The Google Voice provider supports two authentication methods:

### Standard Mode (API Key)

Uses a Google Cloud API key for authentication. Suitable for development and simple use cases.

```typescript
// Using environment variable (GOOGLE_API_KEY)
const voice = new GoogleVoice();

// Using explicit API key
const voice = new GoogleVoice({
  speechModel: { apiKey: "your-api-key" },
  listeningModel: { apiKey: "your-api-key" },
  speaker: "en-US-Casual-K",
});
```

### Vertex AI Mode (Service Account)

Uses Google Cloud project-based authentication with service accounts.

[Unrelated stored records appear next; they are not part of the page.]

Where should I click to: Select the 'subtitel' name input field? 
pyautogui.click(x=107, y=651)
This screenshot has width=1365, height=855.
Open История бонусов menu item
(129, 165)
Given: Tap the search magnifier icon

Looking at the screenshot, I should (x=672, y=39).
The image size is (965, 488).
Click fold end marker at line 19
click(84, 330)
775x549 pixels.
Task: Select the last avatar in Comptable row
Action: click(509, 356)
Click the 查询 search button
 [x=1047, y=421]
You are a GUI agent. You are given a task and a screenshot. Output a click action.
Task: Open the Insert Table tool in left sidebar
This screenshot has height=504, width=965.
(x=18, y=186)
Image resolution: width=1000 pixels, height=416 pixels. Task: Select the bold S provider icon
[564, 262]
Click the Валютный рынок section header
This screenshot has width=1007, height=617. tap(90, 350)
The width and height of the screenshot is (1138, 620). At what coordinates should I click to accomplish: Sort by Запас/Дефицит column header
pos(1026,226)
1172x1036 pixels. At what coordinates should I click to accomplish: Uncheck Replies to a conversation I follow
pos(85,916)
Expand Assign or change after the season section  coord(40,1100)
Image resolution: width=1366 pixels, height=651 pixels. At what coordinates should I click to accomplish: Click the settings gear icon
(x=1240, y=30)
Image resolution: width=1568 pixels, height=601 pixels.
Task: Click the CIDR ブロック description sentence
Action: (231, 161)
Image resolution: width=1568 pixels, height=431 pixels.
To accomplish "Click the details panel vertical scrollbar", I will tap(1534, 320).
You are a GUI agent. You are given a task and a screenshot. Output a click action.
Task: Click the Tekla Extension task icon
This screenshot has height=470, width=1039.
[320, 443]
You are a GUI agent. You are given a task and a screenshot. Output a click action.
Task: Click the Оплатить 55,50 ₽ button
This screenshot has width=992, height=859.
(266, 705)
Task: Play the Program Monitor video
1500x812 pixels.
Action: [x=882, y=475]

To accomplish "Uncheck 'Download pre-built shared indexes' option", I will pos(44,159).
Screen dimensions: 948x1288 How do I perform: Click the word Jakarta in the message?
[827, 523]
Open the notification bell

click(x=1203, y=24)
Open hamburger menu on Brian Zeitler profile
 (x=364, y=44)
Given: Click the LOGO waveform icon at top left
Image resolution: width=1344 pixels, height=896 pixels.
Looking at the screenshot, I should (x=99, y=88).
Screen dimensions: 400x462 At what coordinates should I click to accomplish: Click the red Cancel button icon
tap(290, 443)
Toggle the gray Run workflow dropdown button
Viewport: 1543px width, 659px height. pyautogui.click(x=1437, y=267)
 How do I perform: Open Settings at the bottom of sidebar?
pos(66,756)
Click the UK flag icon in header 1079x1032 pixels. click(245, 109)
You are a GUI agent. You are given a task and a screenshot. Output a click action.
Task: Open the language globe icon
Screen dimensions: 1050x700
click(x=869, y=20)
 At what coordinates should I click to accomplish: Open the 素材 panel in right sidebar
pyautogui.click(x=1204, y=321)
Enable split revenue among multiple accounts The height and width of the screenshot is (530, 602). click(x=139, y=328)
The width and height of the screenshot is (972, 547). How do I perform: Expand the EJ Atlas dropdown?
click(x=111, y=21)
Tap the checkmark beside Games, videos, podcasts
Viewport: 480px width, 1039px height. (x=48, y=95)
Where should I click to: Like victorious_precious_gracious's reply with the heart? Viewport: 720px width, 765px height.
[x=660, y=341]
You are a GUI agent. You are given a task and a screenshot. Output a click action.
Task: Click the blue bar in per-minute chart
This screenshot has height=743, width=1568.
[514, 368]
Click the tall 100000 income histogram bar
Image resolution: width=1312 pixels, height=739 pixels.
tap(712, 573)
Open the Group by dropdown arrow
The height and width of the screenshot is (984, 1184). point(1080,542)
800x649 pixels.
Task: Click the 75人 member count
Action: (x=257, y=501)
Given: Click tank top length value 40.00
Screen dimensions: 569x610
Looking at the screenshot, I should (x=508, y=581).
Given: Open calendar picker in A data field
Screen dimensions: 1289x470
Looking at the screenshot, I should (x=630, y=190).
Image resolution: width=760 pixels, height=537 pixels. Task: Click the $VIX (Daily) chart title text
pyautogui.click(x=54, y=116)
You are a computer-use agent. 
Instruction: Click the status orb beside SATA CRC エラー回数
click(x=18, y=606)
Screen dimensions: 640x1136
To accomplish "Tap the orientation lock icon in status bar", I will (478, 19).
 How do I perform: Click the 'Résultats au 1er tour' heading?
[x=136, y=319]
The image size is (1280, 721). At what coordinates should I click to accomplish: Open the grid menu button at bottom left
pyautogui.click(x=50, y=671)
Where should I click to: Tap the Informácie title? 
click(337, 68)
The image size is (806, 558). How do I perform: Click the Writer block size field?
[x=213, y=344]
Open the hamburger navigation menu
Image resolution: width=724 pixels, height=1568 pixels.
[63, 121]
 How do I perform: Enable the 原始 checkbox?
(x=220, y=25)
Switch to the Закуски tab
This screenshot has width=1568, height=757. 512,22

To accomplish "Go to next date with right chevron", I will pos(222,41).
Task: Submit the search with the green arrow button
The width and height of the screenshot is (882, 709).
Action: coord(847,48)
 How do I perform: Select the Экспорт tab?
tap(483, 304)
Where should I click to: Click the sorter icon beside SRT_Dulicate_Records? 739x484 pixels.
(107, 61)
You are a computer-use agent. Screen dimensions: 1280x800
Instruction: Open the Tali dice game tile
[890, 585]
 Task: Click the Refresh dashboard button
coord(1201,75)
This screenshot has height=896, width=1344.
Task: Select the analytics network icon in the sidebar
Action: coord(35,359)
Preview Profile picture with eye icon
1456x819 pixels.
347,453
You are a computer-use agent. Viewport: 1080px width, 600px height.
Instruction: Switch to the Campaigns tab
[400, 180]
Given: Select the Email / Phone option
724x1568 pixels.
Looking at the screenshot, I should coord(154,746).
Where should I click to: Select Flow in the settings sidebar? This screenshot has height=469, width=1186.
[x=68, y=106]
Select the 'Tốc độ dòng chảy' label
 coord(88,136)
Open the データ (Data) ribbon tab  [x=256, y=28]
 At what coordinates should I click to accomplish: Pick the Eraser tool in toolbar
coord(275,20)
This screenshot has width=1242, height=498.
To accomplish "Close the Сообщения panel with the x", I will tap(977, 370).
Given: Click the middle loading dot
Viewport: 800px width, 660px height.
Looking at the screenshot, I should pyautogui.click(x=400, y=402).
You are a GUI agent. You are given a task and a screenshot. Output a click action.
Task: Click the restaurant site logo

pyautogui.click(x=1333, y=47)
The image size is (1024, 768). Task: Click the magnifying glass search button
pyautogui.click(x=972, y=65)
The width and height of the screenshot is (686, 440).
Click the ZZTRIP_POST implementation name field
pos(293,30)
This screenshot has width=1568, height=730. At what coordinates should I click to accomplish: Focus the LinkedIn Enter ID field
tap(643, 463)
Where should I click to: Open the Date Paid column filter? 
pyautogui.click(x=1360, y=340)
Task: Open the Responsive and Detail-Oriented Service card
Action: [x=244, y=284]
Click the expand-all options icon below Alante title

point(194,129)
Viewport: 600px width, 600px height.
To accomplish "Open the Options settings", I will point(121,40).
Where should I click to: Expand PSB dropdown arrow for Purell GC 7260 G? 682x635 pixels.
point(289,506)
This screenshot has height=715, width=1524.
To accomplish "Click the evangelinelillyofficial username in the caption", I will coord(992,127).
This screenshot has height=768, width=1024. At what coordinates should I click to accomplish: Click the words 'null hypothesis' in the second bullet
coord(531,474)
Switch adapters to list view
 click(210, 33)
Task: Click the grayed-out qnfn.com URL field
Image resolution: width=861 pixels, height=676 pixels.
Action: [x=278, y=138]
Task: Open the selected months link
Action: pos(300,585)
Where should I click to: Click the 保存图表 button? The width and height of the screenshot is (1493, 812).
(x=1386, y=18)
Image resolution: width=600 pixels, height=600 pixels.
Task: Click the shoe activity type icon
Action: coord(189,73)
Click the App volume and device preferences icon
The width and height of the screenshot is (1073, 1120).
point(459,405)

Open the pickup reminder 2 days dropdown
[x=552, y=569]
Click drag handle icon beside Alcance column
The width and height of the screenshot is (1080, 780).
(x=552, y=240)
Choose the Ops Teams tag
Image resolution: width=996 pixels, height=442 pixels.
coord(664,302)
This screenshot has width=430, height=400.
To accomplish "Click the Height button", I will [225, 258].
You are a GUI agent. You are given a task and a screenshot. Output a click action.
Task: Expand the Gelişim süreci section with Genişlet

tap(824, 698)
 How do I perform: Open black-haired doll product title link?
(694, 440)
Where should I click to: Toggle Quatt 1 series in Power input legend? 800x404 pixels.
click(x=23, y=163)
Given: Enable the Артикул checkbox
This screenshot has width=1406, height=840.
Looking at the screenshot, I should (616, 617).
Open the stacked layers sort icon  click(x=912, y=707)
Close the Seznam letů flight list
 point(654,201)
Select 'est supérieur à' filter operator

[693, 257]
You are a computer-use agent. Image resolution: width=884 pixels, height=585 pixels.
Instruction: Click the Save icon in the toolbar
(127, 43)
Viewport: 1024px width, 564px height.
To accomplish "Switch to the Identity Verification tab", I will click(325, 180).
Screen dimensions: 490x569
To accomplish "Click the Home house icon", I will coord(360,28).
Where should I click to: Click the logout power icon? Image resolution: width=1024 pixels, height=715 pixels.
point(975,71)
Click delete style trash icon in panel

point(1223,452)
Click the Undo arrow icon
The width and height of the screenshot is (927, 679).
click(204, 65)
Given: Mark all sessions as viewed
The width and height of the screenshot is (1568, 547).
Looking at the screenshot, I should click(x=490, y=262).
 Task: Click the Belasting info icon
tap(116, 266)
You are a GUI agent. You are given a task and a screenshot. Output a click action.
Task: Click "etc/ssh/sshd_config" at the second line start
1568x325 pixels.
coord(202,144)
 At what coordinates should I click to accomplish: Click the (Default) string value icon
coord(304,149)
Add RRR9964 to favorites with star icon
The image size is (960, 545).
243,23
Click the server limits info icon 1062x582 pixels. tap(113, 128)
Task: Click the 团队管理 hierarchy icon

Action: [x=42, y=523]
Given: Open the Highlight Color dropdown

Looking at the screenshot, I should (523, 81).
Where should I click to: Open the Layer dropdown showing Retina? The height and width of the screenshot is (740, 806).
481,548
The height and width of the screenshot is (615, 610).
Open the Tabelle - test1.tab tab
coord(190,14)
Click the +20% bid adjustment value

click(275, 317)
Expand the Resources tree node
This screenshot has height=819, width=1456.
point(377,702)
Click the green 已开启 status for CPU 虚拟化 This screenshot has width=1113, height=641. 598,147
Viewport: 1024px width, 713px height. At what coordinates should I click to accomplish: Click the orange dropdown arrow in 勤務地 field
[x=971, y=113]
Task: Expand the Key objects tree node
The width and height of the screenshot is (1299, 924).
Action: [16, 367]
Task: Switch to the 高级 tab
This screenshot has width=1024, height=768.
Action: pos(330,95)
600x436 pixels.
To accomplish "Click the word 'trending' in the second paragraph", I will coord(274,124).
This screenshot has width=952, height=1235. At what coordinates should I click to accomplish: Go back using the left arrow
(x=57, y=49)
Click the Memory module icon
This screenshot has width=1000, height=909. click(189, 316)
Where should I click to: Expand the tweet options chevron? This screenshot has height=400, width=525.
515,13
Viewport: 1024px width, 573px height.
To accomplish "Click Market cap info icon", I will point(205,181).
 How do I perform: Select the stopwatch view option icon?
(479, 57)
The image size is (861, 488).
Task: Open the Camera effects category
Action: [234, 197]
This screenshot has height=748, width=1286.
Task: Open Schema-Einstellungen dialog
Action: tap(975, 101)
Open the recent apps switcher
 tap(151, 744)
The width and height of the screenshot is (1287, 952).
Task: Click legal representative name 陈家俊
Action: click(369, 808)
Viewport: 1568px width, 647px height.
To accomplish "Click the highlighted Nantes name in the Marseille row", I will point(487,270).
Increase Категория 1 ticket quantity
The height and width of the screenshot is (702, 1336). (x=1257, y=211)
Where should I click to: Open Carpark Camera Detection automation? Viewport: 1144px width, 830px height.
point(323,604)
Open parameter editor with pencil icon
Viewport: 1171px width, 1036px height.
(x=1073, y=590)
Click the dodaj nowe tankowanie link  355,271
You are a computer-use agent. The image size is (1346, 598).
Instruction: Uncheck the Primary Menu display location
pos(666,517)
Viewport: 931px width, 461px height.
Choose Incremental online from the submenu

Recommended for production and enterprise deployments.

**Benefits:**

- Better security (no API keys in code)
- IAM-based access control
- Project-level billing and quotas
- Audit logging
- Enterprise features

**Configuration Options:**

```typescript
// Using Application Default Credentials (ADC)
// Set GOOGLE_APPLICATION_CREDENTIALS and GOOGLE_CLOUD_PROJECT env vars
const voice = new GoogleVoice({
  vertexAI: true,
  project: "your-gcp-project",
  location: "us-central1", // Optional, defaults to 'us-central1'
});

// Using service account key file
const voice = new GoogleVoice({
  vertexAI: true,
  project: "your-gcp-project",
  speechModel: {
    keyFilename: "/path/to/service-account.json",
  },
  listeningModel: {
    keyFilename: "/path/to/service-account.json",
  },
});

// Using in-memory credentials
const voice = new GoogleVoice({
  vertexAI: true,
  project: "your-gcp-project",
  speechModel: {
    credentials: {
      client_email: "service-account@project.iam.gserviceaccount.com",
      private_key: "-----BEGIN PRIVATE KEY-----\n...\n-----END PRIVATE KEY-----",
    },
  },
});
```

**Required Permissions:**

**IAM Roles:**

For Text-to-Speech:

- `roles/texttospeech.admin` - Text-to-Speech Admin (full access)
- `roles/texttospeech.editor` - Text-to-Speech Editor (create and manage)
- `roles/texttospeech.viewer` - Text-to-Speech Viewer (read-only)

For Speech-to-Text:

- `roles/speech.client` - Speech-to-Text Client

**OAuth Scopes:**

For synchronous Text-to-Speech synthesis:

- `https://www.googleapis.com/auth/cloud-platform` - Full access to Google Cloud Platform services

For long-audio Text-to-Speech operations:

- `locations.longAudioSynthesize` - Create long-audio synthesis operations
- `operations.get` - Get operation status
- `operations.list` - List operations

## Important Notes

1. **Authentication**: Either a Google Cloud API key (standard mode) or service account credentials (Vertex AI mode) is required.

2. **Environment Variables**:

   - `GOOGLE_API_KEY` - API key for standard mode
   - `GOOGLE_CLOUD_PROJECT` - Project ID for Vertex AI mode
   - `GOOGLE_CLOUD_LOCATION` - Location for Vertex AI mode (defaults to 'us-central1')
   - `GOOGLE_APPLICATION_CREDENTIALS` - Path to service account key file

3. The default voice is set to `'en-US-Casual-K'`.

4. Both text-to-speech and speech-to-text services use LINEAR16 as the default audio encoding.

5. The `speak()` method supports advanced audio configuration through the Google Cloud Text-to-Speech API.

6. The `listen()` method supports various recognition configurations through the Google Cloud Speech-to-Text API.

7. Available voices can be filtered by language code using the `getSpeakers()` method.

8. Vertex AI mode provides enterprise features including IAM control, audit logs, and project-level billing.